La même source ajoute que l'enquête intervient pour "approfondir les investigations" au sujet des accusations de torture portées par la défense d'Aarras, et en identifier les responsables éventuels.
 
À la veille de l'ouverture de cette enquête, le ministre de la Justice, Mustapha Ramid avait pourtant assuré que la torture évoquée dans le rapport de l'ONG n'est plus pratiquée depuis de longues années.
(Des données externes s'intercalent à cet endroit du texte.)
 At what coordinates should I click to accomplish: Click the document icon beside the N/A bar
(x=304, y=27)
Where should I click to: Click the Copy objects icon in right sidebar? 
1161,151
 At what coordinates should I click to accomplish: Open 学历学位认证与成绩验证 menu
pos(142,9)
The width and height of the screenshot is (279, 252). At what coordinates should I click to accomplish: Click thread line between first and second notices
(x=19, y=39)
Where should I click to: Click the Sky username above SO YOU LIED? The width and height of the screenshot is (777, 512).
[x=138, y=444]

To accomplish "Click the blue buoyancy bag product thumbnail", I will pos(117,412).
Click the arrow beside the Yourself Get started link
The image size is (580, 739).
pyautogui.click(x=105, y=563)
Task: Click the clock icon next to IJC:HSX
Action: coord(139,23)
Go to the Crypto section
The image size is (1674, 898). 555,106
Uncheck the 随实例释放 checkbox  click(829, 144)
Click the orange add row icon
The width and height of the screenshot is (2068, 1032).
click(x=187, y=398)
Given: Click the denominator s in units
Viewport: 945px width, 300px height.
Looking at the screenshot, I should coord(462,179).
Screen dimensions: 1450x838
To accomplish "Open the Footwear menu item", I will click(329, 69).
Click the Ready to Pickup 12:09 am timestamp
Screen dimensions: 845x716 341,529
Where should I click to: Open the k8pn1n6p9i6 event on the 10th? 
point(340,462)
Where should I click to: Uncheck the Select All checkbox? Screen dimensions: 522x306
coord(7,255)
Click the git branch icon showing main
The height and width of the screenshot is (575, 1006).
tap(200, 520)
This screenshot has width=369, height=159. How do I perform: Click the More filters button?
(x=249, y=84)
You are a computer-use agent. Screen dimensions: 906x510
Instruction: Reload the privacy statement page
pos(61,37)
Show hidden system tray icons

Il a qualifié le rapport de "campagne diffamatoire" et de "témoignage indigne de l'organisation et de son histoire".
 
Pour le ministre de la Justice, on ne peut plus parler aujourd'hui de violations des droits de l'Homme, de rapts, de torture systématique ou d'impunité au Maroc.
 
Pour rappel, Ali Aarras, citoyen belge d'origine marocaine, a été arrêté à Mélilia en 2008.  Il a été condamné à 12 ans de prison pour des liens présumés avec la cellule terroriste dirigée par Abdelkader Belliraj. Pour la défense d'Ali Aarras, le dossier d'accusation n'est pas assez solide. Le principal intéressé, soutenu par Amnesty International, accuse également les autorités de lui avoir extirpé des aveux sous la torture. Il avait récemment décidé d'observer une grève de la faim qu'il a  interrompue après la visite d'un représentant du Conseil national des droits de l'Homme (CNDH).